* Source excerpt

RE: Avoiding DOM Reparse

Posted by Michael Glavassevich <mr...@ca.ibm.com>.
Windy,

Since you mentioned DOMLocator I assume you're doing the validation using
normalizeDocument(). When you receive a DOMError during validation you can
extract the line/column information from the related node [1] attached to
the DOMLocator. The user data attached to the node is out of band
information which the implementation has no knowledge of so you'll still
get -1 from getColumnNumber() and getLineNumber() if you invoke those
methods.

Thanks.

[1]
http://xerces.apache.org/xerces2-j/javadocs/api/org/w3c/dom/DOMLocator.html#getRelatedNode()

Michael Glavassevich
XML Parser Development
IBM Toronto Lab
E-mail: mrglavas@ca.ibm.com
E-mail: mrglavas@apache.org

"Windchime" <w...@zahuta.com> wrote on 12/19/2007 02:28:48 PM:

> Michael,
>
> Thanks, but how does this interact with the DOMLocator?  Or is the
default
> schema error message even using the DOMLocator?

* Data extract
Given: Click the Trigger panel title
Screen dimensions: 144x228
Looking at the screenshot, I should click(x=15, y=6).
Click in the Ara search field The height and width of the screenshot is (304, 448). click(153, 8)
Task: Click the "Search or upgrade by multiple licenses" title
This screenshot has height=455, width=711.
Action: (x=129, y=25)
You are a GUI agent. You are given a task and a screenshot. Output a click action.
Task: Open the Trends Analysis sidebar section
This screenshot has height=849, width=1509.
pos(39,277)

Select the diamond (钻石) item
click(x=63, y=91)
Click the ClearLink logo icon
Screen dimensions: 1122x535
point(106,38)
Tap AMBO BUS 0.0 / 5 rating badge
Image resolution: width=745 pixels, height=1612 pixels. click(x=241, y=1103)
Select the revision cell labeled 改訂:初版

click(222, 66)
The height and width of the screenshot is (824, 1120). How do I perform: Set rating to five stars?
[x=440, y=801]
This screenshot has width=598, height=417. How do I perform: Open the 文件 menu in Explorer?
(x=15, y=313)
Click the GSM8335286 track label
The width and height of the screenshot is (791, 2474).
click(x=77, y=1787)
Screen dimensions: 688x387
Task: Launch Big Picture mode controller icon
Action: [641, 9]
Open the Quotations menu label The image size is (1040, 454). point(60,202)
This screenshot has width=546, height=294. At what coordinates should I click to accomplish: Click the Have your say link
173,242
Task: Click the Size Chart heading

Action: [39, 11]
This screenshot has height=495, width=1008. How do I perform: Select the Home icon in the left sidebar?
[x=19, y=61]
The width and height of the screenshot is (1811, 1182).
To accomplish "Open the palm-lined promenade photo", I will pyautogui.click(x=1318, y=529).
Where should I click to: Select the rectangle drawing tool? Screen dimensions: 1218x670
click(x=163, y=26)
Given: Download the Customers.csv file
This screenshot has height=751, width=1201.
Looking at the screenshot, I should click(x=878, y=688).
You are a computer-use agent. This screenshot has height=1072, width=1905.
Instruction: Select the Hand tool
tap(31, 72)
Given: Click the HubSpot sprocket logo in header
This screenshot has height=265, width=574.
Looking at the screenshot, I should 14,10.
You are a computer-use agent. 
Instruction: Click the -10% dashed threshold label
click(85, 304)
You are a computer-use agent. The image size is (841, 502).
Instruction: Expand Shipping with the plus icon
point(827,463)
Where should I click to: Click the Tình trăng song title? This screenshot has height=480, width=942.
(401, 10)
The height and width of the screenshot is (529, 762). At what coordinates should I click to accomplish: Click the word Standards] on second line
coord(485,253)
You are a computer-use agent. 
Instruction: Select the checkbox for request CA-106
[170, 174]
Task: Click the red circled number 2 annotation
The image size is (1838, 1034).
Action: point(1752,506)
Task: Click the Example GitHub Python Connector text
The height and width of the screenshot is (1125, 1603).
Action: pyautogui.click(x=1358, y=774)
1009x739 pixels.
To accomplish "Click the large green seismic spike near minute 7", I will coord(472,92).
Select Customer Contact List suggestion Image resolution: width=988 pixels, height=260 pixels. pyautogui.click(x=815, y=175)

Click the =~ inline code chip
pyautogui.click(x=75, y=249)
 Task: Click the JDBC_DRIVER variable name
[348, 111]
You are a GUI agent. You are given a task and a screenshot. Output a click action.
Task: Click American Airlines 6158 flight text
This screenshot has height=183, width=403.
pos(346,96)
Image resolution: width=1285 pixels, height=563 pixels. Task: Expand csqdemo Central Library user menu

* Task directions
Using the forum reply on avoiding a DOM reparse, explain in one to three sentences why getColumnNumber() and getLineNumber() would still return -1.

* The completed task
The user data attached to the node is out-of-band information that the implementation has no knowledge of. So calling those methods still gives -1, and the line/column information has to be extracted from the related node attached to the DOMLocator.